[Interface element records]
________
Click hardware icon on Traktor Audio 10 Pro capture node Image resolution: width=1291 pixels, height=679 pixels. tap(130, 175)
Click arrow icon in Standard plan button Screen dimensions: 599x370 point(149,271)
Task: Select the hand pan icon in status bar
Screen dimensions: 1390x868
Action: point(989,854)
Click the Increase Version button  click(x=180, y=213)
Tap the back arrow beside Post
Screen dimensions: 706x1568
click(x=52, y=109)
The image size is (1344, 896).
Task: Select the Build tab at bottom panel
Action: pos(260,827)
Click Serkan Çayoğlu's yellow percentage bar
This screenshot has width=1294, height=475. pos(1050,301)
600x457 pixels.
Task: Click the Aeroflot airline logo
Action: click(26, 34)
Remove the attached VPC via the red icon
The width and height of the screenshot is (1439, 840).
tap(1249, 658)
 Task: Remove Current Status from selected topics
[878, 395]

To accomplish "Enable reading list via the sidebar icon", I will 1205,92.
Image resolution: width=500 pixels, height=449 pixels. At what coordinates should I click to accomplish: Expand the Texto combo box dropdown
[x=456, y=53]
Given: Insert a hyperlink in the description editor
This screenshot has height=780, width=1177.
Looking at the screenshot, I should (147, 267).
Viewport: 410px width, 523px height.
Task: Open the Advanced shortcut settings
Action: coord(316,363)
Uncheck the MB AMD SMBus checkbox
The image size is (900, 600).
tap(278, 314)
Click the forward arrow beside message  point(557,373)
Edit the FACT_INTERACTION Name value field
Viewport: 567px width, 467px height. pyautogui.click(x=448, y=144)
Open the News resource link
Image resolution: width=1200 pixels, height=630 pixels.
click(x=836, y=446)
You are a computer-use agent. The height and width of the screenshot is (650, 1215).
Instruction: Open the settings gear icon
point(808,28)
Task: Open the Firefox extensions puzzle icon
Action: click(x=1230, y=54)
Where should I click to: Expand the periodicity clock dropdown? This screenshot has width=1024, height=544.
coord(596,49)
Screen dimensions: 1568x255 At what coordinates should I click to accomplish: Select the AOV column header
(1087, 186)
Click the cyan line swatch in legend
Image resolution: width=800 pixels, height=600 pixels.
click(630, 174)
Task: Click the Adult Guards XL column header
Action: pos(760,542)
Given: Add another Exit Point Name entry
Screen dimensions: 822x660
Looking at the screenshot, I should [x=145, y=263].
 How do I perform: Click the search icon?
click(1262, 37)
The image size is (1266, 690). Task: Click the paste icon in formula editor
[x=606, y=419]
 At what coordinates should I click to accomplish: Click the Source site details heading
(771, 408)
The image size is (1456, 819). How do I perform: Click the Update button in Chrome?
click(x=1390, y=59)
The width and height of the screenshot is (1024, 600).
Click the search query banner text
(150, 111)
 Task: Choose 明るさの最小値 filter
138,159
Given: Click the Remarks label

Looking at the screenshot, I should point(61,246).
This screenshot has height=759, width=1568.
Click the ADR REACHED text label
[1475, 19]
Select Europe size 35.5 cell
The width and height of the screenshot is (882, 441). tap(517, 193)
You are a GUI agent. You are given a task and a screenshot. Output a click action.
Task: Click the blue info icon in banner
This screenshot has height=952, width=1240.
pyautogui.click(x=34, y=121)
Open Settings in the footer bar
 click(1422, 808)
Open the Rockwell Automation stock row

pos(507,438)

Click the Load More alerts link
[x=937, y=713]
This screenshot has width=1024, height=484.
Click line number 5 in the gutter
________
■ Problem
Convert every line of the records above into a Markdown table with the columns "Row" and "Line", numbering the rows in order and omitting blank lines.

■ Task response
| Row | Line |
|---|---|
| 1 | Click hardware icon on Traktor Audio 10 Pro capture node Image resolution: width=1291 pixels, height=679 pixels. tap(130, 175) |
| 2 | Click arrow icon in Standard plan button Screen dimensions: 599x370 point(149,271) |
| 3 | Task: Select the hand pan icon in status bar |
| 4 | Screen dimensions: 1390x868 |
| 5 | Action: point(989,854) |
| 6 | Click the Increase Version button  click(x=180, y=213) |
| 7 | Tap the back arrow beside Post |
| 8 | Screen dimensions: 706x1568 |
| 9 | click(x=52, y=109) |
| 10 | The image size is (1344, 896). |
| 11 | Task: Select the Build tab at bottom panel |
| 12 | Action: pos(260,827) |
| 13 | Click Serkan Çayoğlu's yellow percentage bar |
| 14 | This screenshot has width=1294, height=475. pos(1050,301) |
| 15 | 600x457 pixels. |
| 16 | Task: Click the Aeroflot airline logo |
| 17 | Action: click(26, 34) |
| 18 | Remove the attached VPC via the red icon |
| 19 | The width and height of the screenshot is (1439, 840). |
| 20 | tap(1249, 658) |
| 21 |  Task: Remove Current Status from selected topics |
| 22 | [878, 395] |
| 23 | To accomplish "Enable reading list via the sidebar icon", I will 1205,92. |
| 24 | Image resolution: width=500 pixels, height=449 pixels. At what coordinates should I click to accomplish: Expand the Texto combo box dropdown |
| 25 | [x=456, y=53] |
| 26 | Given: Insert a hyperlink in the description editor |
| 27 | This screenshot has height=780, width=1177. |
| 28 | Looking at the screenshot, I should (147, 267). |
| 29 | Viewport: 410px width, 523px height. |
| 30 | Task: Open the Advanced shortcut settings |
| 31 | Action: coord(316,363) |
| 32 | Uncheck the MB AMD SMBus checkbox |
| 33 | The image size is (900, 600). |
| 34 | tap(278, 314) |
| 35 | Click the forward arrow beside message  point(557,373) |
| 36 | Edit the FACT_INTERACTION Name value field |
| 37 | Viewport: 567px width, 467px height. pyautogui.click(x=448, y=144) |
| 38 | Open the News resource link |
| 39 | Image resolution: width=1200 pixels, height=630 pixels. |
| 40 | click(x=836, y=446) |
| 41 | You are a computer-use agent. The height and width of the screenshot is (650, 1215). |
| 42 | Instruction: Open the settings gear icon |
| 43 | point(808,28) |
| 44 | Task: Open the Firefox extensions puzzle icon |
| 45 | Action: click(x=1230, y=54) |
| 46 | Where should I click to: Expand the periodicity clock dropdown? This screenshot has width=1024, height=544. |
| 47 | coord(596,49) |
| 48 | Screen dimensions: 1568x255 At what coordinates should I click to accomplish: Select the AOV column header |
| 49 | (1087, 186) |
| 50 | Click the cyan line swatch in legend |
| 51 | Image resolution: width=800 pixels, height=600 pixels. |
| 52 | click(630, 174) |
| 53 | Task: Click the Adult Guards XL column header |
| 54 | Action: pos(760,542) |
| 55 | Given: Add another Exit Point Name entry |
| 56 | Screen dimensions: 822x660 |
| 57 | Looking at the screenshot, I should [x=145, y=263]. |
| 58 |  How do I perform: Click the search icon? |
| 59 | click(1262, 37) |
| 60 | The image size is (1266, 690). Task: Click the paste icon in formula editor |
| 61 | [x=606, y=419] |
| 62 |  At what coordinates should I click to accomplish: Click the Source site details heading |
| 63 | (771, 408) |
| 64 | The image size is (1456, 819). How do I perform: Click the Update button in Chrome? |
| 65 | click(x=1390, y=59) |
| 66 | The width and height of the screenshot is (1024, 600). |
| 67 | Click the search query banner text |
| 68 | (150, 111) |
| 69 |  Task: Choose 明るさの最小値 filter |
| 70 | 138,159 |
| 71 | Given: Click the Remarks label |
| 72 | Looking at the screenshot, I should point(61,246). |
| 73 | This screenshot has height=759, width=1568. |
| 74 | Click the ADR REACHED text label |
| 75 | [1475, 19] |
| 76 | Select Europe size 35.5 cell |
| 77 | The width and height of the screenshot is (882, 441). tap(517, 193) |
| 78 | You are a GUI agent. You are given a task and a screenshot. Output a click action. |
| 79 | Task: Click the blue info icon in banner |
| 80 | This screenshot has height=952, width=1240. |
| 81 | pyautogui.click(x=34, y=121) |
| 82 | Open Settings in the footer bar |
| 83 |  click(1422, 808) |
| 84 | Open the Rockwell Automation stock row |
| 85 | pos(507,438) |
| 86 | Click the Load More alerts link |
| 87 | [x=937, y=713] |
| 88 | This screenshot has width=1024, height=484. |
| 89 | Click line number 5 in the gutter |